▶ [WHAT YOU HAVE TO DO]:
For each line in the data that includes "agent", make a copy.
- Opening Delimiter -
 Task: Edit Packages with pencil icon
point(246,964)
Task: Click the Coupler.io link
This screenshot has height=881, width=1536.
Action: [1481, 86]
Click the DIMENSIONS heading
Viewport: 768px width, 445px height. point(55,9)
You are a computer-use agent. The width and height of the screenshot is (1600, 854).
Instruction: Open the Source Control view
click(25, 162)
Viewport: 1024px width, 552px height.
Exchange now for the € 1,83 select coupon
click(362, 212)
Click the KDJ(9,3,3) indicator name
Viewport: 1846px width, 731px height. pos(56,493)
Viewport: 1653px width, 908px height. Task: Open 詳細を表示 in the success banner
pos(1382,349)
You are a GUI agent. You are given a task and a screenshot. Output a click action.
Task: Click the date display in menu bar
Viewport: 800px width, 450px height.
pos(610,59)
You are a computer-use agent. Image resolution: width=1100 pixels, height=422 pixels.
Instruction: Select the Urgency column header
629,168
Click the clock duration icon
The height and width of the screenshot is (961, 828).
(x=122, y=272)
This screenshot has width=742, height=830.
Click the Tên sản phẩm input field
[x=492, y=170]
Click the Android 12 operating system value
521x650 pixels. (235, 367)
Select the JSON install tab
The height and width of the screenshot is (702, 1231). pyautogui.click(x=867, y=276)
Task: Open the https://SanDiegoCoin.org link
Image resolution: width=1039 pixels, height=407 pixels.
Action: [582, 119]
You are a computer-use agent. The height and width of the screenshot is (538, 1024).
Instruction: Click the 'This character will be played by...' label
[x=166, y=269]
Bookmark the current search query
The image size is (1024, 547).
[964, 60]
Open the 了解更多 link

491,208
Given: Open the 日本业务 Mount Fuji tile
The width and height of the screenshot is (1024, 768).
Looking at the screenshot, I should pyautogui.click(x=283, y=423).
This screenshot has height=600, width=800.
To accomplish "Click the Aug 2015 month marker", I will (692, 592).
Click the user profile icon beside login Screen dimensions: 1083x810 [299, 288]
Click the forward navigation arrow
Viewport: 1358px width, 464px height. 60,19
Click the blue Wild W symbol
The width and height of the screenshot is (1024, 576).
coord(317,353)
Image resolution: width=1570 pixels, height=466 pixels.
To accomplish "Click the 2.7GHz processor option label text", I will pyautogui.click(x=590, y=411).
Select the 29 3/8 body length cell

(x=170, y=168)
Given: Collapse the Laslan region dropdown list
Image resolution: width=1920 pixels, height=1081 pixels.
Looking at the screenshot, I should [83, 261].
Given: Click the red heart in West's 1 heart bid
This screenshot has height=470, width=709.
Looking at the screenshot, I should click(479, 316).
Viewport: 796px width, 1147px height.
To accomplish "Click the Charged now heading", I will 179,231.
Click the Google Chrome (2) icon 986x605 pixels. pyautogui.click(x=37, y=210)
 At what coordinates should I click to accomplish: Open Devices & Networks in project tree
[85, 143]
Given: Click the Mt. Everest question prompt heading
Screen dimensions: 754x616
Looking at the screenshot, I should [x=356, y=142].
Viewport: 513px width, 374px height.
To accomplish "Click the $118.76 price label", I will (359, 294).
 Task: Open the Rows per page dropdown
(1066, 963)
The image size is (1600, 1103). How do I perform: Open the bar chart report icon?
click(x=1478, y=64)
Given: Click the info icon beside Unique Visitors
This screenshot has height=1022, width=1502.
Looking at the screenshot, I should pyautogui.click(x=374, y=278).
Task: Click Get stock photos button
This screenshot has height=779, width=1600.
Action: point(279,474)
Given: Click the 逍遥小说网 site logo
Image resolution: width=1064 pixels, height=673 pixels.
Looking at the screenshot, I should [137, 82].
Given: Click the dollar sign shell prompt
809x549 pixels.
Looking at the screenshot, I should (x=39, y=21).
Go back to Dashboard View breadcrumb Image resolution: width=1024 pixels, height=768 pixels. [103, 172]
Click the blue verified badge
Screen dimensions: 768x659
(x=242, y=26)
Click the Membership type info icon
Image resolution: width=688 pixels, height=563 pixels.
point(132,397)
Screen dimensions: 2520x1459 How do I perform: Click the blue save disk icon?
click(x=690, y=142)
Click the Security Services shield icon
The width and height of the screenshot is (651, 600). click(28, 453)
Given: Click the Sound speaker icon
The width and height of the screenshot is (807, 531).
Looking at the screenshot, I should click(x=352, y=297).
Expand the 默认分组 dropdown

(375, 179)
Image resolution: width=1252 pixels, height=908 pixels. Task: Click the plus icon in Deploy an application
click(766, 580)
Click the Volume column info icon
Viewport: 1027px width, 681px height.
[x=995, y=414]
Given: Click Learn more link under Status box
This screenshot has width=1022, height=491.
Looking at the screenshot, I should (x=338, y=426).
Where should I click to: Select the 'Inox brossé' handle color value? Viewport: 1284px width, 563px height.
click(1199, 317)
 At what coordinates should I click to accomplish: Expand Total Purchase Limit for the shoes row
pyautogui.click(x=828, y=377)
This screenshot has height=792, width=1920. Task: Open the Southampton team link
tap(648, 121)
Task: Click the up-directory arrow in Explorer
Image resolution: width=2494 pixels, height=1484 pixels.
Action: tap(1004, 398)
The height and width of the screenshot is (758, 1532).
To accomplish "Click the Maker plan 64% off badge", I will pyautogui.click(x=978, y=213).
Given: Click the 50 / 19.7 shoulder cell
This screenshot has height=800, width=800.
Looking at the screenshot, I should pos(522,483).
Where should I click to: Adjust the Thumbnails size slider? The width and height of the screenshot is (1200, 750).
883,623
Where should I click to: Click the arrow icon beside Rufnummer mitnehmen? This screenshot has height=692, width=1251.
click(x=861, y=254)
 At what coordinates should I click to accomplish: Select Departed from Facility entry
- Closing Delimiter -
▶ [RESULT OF THIS TASK]:
You are a computer-use agent. The width and height of the screenshot is (1600, 854).
You are a GUI agent. You are given a task and a screenshot. Output a click action.
You are a computer-use agent. Image resolution: width=1100 pixels, height=422 pixels.
You are a computer-use agent. The height and width of the screenshot is (538, 1024).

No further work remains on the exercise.